* **Ejercicio breve 1**
En el texto sobre Fernando, ¿de qué región es oriundo él?
* **Ejercicio breve 2**
Por favor, retoma el texto sobre Fernando justo después de su última oración.

Para Fernando, su vida cambió por completo hace seis años y desde entonces sólo gasta el tiempo en dos cosas: trabajar sin descanso en la Ciudad de México para reunir dinero, y gastarlo centavo por centavo en encontrar a su hijo desaparecido en Tamaulipas.
Oriundo de la humilde región rural de Puebla, pertenece a una casta de campesinos que empujados por la necesidad, desde hace poco más de 20 años optaron por emigrar de manera ilegal a los Estados Unidos para conseguir una mejor calidad de vida y el sustento de toda su familia.
Delaware, un pequeño estado, perteneciente a las emblemáticas trece colonias que formaron al Estados Unidos del presente, era el refugio de Fernando; sus amigos y familiares llegaban desde sus lugares de origen para trabajar en distintas actividades, principalmente agrícolas y de transporte.
La ruta era peligrosa pero bien conocida: llegar hasta Nogales Sonora, contactar a un pollero, cruzar la frontera de manera ilegal y así entrar al territorio de Arizona.

* **Entradas de datos**
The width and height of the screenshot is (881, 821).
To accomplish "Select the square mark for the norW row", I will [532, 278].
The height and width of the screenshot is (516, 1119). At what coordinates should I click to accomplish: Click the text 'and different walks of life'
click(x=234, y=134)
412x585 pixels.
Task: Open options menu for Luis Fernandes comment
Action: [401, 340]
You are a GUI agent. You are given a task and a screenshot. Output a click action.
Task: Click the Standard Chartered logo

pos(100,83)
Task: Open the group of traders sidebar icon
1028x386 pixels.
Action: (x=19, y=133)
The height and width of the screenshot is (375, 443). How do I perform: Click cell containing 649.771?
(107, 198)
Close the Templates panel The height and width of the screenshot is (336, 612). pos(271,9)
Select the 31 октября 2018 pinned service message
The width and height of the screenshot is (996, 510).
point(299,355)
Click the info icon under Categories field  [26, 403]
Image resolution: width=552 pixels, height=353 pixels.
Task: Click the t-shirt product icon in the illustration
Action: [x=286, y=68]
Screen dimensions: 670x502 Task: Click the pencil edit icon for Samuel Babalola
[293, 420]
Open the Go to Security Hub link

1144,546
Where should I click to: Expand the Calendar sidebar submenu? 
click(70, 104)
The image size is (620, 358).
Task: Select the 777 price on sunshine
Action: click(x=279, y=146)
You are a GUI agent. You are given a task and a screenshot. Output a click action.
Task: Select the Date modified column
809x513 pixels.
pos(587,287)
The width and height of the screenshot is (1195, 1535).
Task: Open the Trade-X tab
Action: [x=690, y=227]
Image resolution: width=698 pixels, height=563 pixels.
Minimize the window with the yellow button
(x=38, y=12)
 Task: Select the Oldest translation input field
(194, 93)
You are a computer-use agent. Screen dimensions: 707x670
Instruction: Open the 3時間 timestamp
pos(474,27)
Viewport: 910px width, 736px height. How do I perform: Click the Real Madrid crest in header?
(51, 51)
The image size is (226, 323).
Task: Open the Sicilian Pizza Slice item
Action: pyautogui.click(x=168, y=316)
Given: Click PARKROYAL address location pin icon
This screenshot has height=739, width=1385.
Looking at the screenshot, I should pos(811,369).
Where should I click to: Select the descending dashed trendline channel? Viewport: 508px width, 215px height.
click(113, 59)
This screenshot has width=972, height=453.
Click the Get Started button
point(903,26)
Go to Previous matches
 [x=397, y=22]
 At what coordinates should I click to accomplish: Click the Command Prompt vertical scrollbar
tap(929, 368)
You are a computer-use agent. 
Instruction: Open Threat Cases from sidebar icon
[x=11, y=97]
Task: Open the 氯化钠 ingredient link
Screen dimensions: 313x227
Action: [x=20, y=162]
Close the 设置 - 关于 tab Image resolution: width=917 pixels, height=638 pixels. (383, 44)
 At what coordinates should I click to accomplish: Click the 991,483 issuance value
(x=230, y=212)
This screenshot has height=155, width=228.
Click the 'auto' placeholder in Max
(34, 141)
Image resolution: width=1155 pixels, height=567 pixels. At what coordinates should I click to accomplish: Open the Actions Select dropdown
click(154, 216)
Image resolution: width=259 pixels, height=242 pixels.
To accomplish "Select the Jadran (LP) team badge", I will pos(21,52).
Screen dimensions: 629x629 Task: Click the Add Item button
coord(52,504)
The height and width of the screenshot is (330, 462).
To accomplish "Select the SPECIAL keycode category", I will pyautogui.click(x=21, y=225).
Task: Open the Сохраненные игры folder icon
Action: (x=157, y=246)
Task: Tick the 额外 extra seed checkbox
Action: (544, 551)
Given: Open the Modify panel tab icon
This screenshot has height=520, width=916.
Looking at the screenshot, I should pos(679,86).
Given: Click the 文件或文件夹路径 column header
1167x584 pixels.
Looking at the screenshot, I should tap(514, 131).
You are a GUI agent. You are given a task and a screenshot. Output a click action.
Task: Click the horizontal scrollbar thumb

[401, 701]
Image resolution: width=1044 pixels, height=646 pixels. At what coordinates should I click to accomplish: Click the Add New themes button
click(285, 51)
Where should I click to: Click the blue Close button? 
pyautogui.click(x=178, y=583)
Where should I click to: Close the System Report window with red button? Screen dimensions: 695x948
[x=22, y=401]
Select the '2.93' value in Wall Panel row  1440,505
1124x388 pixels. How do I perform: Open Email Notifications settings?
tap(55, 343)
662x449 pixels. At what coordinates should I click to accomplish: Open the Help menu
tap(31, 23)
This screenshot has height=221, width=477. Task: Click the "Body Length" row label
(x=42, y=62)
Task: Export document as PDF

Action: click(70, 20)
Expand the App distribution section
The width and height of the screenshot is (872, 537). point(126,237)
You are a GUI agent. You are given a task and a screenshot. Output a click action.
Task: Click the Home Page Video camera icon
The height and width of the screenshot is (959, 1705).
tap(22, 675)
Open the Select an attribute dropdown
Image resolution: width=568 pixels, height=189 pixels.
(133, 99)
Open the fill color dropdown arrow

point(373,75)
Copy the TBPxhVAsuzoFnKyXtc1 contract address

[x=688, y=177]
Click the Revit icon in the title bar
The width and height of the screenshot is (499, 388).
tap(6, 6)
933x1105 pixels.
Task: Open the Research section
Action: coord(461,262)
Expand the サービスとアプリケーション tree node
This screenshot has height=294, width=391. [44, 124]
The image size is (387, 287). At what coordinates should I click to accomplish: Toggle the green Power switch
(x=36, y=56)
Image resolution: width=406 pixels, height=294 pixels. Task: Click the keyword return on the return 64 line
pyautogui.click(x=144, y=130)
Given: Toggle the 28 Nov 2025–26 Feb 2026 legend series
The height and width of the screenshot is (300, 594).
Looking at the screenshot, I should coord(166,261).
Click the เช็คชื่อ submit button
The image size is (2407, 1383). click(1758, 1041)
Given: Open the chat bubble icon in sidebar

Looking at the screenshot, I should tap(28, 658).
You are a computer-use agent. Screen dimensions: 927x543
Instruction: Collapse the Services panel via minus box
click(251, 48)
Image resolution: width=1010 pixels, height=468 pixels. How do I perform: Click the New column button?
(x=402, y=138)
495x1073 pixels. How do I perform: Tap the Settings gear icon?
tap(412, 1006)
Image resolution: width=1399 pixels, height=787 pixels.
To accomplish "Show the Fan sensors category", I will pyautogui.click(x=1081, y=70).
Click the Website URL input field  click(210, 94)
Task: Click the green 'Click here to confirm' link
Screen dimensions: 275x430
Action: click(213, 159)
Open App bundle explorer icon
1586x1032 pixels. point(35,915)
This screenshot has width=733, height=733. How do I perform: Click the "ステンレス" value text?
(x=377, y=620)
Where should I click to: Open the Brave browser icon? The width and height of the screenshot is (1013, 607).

* **Resultado del ejercicio 1**
De la humilde región rural de Puebla.

* **Resultado del ejercicio 2**
Por muchos años fue su ruta predilecta y la de muchas personas más. Miles de paisanos arriesgaron la vida para alcanzar el sueño americano que se truncó repentinamente con el endurecimiento de las políticas migratorias en el gobierno de George W. Bush y la movilidad policiaca de los Sheriff en Arizona que también continuarían en la gestión de Barack Obama.
Pareciera irónico que el recrudecimiento de la violencia en México, nunca ha representado un obstáculo para alcanzar el “sueño americano”: “Algún precio se tiene que pagar”, lo afirma Fernando mientras termina una de sus labores diarias como portero de un edificio.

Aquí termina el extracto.